1. Develop the basic plan: Managers must first develop the primary plan of action, considering
potential disruptions and challenges.
2. Implement the plan and identify contingency events: Once the primary plan is implemented,
managers need to formally identify potential contingency events that could disrupt it.
3. Specify indicators and develop contingency plans: Managers must specify indicators or signs
that suggest a contingency event is about to occur and develop contingency plans for each
possible event.
4. Monitor indicators and implement contingency plans: Managers need to continuously monitor
the indicators and implement the appropriate contingency plan if necessary.
Contingency planning helps organizations stay adaptable and responsive to unexpected events,
minimizing disruptions and ensuring business continuity.
Crisis management
is another critical aspect of planning, which involves developing a set of procedures to be used in the
event of a disaster or other unexpected calamity. Crisis management plans may include procedures for
communication, evacuation, and recovery, and are designed to help organizations respond effectively to
unexpected events, minimizing damage and ensuring business continuity.
Planning processes.
Planning is the process of setting goals and objectives and determining how to best achieve them. It
involves making decisions about future courses of action, allocating resources, and establishing priorities.
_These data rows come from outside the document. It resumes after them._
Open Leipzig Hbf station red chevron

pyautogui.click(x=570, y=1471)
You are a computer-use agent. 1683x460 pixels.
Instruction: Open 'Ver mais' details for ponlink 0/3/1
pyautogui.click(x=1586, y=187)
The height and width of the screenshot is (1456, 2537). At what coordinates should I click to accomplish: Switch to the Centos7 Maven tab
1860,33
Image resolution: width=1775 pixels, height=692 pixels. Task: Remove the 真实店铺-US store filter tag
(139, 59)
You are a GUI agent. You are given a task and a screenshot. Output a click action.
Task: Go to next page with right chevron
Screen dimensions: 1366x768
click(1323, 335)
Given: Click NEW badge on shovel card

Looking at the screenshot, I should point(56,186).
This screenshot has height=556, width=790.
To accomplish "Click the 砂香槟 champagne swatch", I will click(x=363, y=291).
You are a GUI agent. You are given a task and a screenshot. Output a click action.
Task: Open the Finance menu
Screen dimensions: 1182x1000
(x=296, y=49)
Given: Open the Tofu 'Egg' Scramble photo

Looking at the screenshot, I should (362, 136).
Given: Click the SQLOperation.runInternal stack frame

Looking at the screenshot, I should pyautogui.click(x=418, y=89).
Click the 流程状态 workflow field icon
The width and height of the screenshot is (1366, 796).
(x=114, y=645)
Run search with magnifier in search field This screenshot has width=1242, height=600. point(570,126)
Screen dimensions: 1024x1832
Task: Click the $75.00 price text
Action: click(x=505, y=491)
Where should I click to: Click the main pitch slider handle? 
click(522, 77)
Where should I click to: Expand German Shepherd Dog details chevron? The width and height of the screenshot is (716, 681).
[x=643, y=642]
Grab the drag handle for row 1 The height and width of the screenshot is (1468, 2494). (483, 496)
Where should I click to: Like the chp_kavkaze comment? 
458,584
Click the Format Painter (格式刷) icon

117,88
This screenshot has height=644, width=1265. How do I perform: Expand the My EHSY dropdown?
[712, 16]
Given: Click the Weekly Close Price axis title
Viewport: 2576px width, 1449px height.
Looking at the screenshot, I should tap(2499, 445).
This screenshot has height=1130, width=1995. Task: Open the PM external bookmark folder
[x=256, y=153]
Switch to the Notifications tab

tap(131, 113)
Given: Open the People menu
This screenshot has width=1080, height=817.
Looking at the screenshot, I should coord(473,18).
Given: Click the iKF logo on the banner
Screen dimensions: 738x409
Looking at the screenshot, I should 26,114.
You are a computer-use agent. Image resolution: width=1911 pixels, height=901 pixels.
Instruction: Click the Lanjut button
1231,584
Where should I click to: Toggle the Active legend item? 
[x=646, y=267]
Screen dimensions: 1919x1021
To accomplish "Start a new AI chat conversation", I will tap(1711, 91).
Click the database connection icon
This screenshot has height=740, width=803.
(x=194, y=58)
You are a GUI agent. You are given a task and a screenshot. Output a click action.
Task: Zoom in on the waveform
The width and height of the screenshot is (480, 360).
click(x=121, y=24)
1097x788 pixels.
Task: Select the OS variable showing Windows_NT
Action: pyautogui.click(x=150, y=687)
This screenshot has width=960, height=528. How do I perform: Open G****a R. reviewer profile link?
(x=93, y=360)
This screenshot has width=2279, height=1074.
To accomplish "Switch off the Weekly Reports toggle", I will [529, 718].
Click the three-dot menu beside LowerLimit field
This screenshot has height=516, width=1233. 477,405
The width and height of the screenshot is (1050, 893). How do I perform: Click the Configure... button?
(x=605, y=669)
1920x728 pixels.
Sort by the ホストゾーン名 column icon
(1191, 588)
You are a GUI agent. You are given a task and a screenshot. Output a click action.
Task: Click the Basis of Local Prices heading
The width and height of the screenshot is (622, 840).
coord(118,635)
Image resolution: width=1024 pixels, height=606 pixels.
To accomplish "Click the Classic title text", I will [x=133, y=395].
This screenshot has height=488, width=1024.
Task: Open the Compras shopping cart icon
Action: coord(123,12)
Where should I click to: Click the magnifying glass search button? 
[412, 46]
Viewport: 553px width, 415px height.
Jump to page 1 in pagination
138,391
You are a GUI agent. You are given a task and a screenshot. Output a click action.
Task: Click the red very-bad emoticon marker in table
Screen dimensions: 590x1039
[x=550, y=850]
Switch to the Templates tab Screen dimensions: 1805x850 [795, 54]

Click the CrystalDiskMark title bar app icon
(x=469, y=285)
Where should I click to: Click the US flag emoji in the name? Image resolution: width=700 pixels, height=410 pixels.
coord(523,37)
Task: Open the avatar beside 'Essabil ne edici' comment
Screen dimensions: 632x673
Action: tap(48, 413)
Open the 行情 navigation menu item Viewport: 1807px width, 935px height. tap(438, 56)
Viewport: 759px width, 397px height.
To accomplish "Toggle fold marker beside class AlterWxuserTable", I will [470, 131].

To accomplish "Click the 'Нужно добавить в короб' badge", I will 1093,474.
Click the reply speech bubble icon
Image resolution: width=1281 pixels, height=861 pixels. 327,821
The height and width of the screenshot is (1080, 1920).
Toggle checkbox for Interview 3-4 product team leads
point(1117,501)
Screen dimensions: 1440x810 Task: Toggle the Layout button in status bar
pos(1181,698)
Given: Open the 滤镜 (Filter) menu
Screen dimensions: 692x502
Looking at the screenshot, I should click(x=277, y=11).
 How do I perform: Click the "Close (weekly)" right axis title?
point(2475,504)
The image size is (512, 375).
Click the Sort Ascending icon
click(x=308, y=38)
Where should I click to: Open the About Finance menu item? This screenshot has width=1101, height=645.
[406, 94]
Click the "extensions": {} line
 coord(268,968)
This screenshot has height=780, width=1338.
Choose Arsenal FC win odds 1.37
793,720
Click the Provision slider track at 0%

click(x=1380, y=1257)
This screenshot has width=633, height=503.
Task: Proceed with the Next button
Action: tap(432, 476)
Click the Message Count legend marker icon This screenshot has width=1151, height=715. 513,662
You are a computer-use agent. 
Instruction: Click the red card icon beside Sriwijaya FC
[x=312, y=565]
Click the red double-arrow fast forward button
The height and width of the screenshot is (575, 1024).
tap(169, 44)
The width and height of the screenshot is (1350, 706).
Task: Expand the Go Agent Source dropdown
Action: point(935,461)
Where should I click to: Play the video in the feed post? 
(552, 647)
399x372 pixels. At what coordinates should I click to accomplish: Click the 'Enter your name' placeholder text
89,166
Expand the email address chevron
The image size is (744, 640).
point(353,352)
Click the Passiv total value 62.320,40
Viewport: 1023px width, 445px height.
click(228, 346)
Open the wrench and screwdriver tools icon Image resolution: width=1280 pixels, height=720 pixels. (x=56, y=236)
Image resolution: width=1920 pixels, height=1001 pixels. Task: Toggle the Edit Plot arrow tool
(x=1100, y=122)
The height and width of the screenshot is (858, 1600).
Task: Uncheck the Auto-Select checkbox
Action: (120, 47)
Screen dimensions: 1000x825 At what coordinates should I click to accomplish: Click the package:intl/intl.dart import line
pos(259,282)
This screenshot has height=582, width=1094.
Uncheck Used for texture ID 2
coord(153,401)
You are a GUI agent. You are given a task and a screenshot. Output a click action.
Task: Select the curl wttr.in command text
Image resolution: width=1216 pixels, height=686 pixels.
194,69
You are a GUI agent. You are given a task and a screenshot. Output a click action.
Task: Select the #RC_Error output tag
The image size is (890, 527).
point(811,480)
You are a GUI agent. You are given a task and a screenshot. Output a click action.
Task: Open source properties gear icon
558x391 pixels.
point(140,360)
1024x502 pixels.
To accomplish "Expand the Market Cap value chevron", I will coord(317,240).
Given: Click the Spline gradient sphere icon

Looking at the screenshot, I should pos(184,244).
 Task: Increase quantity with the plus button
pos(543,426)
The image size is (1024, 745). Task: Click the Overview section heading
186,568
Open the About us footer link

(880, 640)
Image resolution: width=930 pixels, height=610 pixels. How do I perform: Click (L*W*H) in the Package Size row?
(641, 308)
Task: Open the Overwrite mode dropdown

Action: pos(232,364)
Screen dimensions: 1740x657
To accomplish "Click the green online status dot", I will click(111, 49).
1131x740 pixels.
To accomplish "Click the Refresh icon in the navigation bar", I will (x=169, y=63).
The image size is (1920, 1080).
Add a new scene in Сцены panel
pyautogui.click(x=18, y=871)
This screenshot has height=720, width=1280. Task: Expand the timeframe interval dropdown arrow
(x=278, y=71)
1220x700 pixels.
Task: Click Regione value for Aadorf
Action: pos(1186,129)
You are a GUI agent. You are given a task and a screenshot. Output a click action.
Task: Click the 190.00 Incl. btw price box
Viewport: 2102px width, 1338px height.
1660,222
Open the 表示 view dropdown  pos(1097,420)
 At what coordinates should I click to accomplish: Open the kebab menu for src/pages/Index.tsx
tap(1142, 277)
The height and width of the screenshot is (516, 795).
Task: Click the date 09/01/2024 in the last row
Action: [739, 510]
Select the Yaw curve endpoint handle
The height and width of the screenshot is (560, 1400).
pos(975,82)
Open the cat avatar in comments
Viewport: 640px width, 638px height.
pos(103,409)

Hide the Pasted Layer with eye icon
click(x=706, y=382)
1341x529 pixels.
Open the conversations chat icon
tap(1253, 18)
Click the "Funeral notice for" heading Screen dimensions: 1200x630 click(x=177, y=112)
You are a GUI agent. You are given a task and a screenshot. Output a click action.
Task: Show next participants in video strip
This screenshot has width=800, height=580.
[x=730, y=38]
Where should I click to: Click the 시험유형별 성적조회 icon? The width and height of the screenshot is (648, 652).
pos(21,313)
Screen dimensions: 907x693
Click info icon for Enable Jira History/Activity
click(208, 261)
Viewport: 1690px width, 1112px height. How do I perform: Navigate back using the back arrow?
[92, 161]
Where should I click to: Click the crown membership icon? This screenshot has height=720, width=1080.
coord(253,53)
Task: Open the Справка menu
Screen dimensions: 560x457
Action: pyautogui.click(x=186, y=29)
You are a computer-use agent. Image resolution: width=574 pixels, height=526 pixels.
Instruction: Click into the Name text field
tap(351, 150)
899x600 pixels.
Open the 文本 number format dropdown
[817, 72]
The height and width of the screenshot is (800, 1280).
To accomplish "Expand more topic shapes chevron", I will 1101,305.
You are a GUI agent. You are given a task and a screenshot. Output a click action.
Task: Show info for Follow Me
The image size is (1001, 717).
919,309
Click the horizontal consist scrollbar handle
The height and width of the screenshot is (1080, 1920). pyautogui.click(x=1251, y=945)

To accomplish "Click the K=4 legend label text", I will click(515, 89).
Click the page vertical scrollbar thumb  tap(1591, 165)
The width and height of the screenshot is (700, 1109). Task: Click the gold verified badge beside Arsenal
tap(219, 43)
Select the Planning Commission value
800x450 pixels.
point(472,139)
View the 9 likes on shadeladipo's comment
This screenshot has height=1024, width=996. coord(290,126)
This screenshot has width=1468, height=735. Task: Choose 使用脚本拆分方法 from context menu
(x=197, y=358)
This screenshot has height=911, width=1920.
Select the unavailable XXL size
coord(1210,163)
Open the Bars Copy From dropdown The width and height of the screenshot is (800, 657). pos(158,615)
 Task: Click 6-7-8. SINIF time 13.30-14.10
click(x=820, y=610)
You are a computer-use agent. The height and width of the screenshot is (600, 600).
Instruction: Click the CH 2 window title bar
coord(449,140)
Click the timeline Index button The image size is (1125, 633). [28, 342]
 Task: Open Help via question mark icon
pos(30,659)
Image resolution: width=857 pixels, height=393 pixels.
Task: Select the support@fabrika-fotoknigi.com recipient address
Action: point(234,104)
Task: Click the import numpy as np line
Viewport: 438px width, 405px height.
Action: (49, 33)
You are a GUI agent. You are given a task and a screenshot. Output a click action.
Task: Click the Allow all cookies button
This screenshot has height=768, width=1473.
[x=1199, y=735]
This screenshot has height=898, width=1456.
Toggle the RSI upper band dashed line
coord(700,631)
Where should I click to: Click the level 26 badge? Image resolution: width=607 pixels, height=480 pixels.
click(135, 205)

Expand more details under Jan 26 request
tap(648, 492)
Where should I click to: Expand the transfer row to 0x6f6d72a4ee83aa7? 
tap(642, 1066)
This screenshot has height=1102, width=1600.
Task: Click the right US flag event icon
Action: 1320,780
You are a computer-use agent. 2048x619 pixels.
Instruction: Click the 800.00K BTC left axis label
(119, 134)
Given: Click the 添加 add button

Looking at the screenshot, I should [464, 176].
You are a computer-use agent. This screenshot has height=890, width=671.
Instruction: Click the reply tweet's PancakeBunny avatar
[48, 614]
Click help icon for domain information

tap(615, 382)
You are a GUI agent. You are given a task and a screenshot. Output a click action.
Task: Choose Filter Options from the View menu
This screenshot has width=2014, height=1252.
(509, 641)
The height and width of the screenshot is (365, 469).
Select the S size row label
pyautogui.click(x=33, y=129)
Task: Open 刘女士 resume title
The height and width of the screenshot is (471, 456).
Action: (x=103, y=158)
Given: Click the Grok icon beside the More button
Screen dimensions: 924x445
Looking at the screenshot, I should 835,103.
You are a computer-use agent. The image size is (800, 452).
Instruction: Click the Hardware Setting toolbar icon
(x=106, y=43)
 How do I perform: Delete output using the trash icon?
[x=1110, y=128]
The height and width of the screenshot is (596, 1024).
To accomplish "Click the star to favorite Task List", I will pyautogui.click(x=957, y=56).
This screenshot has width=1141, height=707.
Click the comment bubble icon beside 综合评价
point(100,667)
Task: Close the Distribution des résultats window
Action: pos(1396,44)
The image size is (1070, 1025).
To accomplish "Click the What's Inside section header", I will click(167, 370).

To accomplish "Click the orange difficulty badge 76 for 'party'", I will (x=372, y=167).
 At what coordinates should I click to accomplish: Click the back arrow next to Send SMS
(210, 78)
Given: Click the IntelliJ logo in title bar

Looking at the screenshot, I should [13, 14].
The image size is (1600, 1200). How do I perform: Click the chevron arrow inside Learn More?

The planning process helps organizations to:
1. Set goals and objectives: Planning provides a framework for setting specific, measurable,
achievable, relevant, and time-bound (SMART) goals and objectives.
2. Allocate resources: Planning helps organizations determine how to best allocate their resources,
including financial, human, and material resources, to achieve their goals.
3. Establish priorities: Planning helps organizations set priorities and make decisions about which
activities are most important to achieving their goals.
4. Coordinate activities: Planning helps to coordinate activities across different departments and
functions within an organization, ensuring that everyone is working towards the same goals.
5. Monitor progress: Planning provides a mechanism for monitoring progress towards goals and
making adjustments as needed.
Effective planning is essential for organizational success. It helps organizations to be proactive, anticipate
future challenges and opportunities, and make informed decisions about how to achieve their goals.
There are several different types of planning, including strategic planning, tactical planning, and
operational planning.
1. Strategic planning is the process of setting long-term goals and objectives and determining how
to best achieve them. It involves making decisions about the overall direction of the organization
and how to best allocate resources to achieve its goals.
2. Tactical planning is the process of developing specific plans to implement the strategic goals
and objectives. It involves making decisions about how to best allocate resources within specific
departments or functions.
3. Operational planning is the process of developing specific plans to implement the tactical plans.
It involves making decisions about how to best allocate resources within specific work units or
teams.
Effective planning requires a deep understanding of the organization's internal and external environments,
and the ability to make informed decisions about future courses of action. It also requires the ability to
adapt to changing circumstances and adjust plans as needed.
Barrier of goal setting (Overcome how)
Goal setting is a powerful tool for motivating and coordinating employees. However, several factors can
hinder successful goal setting. Understanding these barriers is the first step in overcoming them.
1. Inappropriate Goals: Goals that are too difficult or too easy can be demotivating. Goals that are
not aligned with the organization's overall strategy can lead to confusion and wasted effort.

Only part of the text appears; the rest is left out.